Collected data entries
________________________
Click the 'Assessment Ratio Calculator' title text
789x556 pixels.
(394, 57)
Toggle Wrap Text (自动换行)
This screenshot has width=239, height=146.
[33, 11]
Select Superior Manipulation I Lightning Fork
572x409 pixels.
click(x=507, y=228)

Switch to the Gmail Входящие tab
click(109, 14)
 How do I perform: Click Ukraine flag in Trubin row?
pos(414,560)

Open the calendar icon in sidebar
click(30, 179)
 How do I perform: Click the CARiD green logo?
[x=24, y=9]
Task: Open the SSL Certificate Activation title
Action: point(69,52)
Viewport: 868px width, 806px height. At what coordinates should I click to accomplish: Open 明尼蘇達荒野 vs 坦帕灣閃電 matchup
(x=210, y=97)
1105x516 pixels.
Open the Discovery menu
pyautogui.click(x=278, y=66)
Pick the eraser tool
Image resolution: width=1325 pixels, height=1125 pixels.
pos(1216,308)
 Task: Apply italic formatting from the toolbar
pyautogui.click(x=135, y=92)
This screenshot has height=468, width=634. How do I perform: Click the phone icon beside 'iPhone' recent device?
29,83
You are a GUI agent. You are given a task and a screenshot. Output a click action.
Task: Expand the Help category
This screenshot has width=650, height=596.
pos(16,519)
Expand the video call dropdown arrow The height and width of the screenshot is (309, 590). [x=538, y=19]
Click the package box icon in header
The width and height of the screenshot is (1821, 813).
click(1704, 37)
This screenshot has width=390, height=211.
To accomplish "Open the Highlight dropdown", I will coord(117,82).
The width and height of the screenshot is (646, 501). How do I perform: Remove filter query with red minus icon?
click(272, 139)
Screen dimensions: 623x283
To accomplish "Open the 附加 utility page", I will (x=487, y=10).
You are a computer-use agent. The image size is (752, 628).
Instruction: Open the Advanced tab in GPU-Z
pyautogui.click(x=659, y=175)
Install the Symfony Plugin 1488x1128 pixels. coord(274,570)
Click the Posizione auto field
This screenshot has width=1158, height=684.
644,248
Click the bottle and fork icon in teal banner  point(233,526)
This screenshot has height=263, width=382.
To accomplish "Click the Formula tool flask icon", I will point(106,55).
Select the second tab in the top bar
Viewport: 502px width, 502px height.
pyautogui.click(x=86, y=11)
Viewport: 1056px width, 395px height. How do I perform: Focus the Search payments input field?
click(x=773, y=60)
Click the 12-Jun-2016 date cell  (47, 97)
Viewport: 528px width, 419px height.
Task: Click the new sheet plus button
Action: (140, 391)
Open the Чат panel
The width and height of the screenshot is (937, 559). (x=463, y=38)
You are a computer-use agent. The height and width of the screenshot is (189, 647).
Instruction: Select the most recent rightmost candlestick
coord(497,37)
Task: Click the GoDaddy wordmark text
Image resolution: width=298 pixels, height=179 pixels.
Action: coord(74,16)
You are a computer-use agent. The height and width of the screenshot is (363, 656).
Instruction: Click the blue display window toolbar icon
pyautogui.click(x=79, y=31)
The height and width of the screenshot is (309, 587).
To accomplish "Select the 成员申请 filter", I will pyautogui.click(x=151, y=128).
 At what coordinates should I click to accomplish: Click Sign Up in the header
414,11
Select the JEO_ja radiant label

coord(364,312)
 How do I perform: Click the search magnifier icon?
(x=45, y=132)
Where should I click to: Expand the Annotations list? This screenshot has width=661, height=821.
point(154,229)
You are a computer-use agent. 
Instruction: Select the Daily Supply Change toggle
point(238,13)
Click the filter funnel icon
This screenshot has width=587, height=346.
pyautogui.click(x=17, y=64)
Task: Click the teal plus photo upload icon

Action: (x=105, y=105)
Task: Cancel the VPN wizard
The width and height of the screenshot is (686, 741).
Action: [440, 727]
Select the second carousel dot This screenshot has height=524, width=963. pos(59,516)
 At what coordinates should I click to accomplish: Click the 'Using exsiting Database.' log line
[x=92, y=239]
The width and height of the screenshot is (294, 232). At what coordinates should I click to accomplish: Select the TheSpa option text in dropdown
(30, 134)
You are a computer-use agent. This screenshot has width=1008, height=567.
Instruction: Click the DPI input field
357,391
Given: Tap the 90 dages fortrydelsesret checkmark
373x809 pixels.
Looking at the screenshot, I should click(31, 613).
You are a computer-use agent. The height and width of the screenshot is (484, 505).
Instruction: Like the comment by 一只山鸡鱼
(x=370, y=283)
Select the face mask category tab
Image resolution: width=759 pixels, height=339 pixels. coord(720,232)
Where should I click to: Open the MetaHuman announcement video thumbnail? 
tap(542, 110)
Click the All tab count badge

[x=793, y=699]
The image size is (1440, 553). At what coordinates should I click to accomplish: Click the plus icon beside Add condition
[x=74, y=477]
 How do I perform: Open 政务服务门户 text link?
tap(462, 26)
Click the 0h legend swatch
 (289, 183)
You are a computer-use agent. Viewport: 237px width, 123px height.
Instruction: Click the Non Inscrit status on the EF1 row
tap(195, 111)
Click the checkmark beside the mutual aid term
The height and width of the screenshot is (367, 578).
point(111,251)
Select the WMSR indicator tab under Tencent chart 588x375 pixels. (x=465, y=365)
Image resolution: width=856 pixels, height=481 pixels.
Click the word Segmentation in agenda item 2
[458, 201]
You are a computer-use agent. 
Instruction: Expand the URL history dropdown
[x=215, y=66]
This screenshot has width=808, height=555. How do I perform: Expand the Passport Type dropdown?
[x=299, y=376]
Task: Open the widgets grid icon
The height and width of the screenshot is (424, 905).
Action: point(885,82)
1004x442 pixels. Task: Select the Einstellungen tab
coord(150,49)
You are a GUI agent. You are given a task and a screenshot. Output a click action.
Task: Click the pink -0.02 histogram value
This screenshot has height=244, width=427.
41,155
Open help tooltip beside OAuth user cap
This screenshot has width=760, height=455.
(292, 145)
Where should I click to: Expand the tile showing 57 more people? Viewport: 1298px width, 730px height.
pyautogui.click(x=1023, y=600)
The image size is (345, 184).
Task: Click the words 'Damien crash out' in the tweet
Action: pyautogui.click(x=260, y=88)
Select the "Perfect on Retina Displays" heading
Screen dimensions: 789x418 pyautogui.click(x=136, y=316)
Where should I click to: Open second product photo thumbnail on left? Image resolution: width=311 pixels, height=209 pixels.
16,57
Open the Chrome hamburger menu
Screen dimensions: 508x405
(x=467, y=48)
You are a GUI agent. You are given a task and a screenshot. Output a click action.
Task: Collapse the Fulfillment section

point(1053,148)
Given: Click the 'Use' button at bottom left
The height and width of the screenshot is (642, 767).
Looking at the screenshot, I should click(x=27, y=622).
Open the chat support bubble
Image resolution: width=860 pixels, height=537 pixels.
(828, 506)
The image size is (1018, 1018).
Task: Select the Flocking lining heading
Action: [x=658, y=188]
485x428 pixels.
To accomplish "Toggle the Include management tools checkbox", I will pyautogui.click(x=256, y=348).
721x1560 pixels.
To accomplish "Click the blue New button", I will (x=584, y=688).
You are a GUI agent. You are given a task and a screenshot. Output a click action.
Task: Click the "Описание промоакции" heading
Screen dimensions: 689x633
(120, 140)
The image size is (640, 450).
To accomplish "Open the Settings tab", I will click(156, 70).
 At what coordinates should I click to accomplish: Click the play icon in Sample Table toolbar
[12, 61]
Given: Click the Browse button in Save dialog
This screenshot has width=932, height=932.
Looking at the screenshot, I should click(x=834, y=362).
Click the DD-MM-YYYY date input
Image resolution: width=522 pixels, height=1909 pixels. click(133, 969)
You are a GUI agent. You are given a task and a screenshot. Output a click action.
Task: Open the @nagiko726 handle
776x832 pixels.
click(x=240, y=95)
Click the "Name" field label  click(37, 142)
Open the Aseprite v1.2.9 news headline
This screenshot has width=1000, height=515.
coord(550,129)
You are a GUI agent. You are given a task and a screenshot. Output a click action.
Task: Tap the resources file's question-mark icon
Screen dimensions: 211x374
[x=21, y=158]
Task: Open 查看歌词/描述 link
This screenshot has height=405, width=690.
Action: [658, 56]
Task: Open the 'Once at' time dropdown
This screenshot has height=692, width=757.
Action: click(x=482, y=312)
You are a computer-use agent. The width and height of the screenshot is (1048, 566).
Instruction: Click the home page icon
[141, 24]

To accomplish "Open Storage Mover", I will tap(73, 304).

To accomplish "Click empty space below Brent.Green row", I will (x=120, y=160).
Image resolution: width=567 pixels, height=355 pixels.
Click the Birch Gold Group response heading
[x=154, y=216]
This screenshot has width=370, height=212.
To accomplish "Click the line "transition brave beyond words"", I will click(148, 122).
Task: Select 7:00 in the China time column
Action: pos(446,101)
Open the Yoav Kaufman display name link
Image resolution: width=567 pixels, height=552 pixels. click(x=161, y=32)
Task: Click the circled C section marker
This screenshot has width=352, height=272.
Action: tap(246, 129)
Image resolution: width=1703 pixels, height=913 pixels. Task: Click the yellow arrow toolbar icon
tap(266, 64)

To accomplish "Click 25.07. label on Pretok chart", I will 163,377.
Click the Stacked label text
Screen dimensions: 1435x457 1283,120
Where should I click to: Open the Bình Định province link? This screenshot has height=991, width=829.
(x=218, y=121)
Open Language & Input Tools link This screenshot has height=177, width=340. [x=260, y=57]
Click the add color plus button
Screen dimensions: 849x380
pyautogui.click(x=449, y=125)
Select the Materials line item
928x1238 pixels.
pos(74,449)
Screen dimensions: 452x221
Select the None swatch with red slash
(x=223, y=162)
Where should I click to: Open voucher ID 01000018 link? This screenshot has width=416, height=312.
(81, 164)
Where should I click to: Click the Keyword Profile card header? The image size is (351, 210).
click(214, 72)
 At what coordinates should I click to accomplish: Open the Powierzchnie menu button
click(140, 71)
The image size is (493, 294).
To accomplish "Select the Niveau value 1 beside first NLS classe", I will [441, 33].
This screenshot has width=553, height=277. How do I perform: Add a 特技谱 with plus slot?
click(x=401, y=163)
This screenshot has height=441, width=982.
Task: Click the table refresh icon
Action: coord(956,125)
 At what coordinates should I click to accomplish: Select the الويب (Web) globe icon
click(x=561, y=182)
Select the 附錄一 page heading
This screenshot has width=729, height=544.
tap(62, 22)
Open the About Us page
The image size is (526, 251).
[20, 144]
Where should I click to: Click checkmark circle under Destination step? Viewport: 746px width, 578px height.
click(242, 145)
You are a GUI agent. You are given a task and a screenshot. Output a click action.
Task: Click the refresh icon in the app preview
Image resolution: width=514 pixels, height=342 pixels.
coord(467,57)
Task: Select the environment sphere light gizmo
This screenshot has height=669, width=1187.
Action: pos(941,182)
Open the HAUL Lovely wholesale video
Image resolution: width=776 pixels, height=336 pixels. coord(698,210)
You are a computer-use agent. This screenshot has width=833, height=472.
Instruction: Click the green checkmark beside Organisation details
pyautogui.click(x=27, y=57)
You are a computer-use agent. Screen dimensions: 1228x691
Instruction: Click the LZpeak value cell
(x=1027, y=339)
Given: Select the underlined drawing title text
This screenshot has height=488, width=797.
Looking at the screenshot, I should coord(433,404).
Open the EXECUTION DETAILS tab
________________________
> TASK DESCRIPTION:
From the data above, output exactly the lines between the one containing "Image resolution: width=567 pixels, height=355" and the one containing "The image size is (493, 294).", counting both of them.

> FINISHED TASK:
Image resolution: width=567 pixels, height=355 pixels.
Click the Birch Gold Group response heading
[x=154, y=216]
This screenshot has width=370, height=212.
To accomplish "Click the line "transition brave beyond words"", I will click(148, 122).
Task: Select 7:00 in the China time column
Action: pos(446,101)
Open the Yoav Kaufman display name link
Image resolution: width=567 pixels, height=552 pixels. click(x=161, y=32)
Task: Click the circled C section marker
This screenshot has width=352, height=272.
Action: tap(246, 129)
Image resolution: width=1703 pixels, height=913 pixels. Task: Click the yellow arrow toolbar icon
tap(266, 64)

To accomplish "Click 25.07. label on Pretok chart", I will 163,377.
Click the Stacked label text
Screen dimensions: 1435x457 1283,120
Where should I click to: Open the Bình Định province link? This screenshot has height=991, width=829.
(x=218, y=121)
Open Language & Input Tools link This screenshot has height=177, width=340. [x=260, y=57]
Click the add color plus button
Screen dimensions: 849x380
pyautogui.click(x=449, y=125)
Select the Materials line item
928x1238 pixels.
pos(74,449)
Screen dimensions: 452x221
Select the None swatch with red slash
(x=223, y=162)
Where should I click to: Open voucher ID 01000018 link? This screenshot has width=416, height=312.
(81, 164)
Where should I click to: Click the Keyword Profile card header? The image size is (351, 210).
click(214, 72)
 At what coordinates should I click to accomplish: Open the Powierzchnie menu button
click(140, 71)
The image size is (493, 294).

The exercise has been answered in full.